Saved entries
+===+

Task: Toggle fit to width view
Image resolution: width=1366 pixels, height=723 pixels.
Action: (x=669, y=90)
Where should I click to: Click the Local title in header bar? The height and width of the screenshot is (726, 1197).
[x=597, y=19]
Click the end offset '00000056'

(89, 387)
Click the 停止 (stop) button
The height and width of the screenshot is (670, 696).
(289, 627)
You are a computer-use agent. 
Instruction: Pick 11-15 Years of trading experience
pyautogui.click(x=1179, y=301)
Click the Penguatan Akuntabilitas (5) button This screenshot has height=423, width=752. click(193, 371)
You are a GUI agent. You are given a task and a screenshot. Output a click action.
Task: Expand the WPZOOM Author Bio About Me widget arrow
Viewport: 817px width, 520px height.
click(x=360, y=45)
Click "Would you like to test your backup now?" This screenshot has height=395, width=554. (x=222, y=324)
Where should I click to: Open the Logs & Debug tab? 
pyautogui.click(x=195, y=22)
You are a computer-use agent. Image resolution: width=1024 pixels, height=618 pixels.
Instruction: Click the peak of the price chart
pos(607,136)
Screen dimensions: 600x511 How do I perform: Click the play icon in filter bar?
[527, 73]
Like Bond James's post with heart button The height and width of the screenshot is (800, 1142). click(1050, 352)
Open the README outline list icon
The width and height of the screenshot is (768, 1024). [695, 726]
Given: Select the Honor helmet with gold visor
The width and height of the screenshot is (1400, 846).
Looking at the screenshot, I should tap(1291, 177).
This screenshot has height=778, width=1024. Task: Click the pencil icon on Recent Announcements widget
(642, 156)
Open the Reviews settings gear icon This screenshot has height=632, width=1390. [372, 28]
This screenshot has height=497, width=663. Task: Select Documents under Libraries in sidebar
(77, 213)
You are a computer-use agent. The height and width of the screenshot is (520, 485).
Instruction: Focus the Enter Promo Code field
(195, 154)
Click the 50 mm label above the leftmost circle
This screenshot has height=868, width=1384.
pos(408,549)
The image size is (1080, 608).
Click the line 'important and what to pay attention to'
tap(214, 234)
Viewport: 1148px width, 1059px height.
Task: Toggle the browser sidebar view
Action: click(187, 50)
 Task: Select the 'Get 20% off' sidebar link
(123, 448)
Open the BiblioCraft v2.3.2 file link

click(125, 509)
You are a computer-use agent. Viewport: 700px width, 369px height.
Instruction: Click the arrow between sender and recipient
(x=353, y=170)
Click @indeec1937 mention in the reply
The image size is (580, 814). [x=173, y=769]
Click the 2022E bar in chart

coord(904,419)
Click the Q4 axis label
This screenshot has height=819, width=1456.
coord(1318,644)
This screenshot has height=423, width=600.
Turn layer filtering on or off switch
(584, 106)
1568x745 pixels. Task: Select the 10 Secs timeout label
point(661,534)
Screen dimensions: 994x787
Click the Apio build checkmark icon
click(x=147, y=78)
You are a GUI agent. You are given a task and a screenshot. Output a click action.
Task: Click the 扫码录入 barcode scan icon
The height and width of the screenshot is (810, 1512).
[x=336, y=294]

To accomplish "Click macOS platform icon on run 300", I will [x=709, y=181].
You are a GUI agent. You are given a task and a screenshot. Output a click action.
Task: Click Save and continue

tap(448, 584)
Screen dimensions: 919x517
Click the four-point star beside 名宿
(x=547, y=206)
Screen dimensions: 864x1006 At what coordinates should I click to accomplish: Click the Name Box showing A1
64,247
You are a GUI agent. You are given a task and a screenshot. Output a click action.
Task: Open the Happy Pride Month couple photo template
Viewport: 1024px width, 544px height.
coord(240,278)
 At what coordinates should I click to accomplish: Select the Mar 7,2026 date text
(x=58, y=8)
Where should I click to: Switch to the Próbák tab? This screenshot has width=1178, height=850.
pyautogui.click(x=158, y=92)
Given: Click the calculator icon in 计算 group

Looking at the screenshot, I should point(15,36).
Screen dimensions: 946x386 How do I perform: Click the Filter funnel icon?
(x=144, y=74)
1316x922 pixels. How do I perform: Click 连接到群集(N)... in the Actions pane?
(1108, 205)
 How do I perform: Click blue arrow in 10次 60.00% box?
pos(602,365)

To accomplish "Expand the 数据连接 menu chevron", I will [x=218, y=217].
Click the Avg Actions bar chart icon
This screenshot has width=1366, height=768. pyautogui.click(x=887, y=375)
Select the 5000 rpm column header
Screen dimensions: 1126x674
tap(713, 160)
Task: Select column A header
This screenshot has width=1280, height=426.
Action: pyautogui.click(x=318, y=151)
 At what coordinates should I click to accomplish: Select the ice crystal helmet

+===+

**Action item:**
The answer must be every line from the records above that contains "with".

**Result:**
Like Bond James's post with heart button The height and width of the screenshot is (800, 1142). click(1050, 352)
Given: Select the Honor helmet with gold visor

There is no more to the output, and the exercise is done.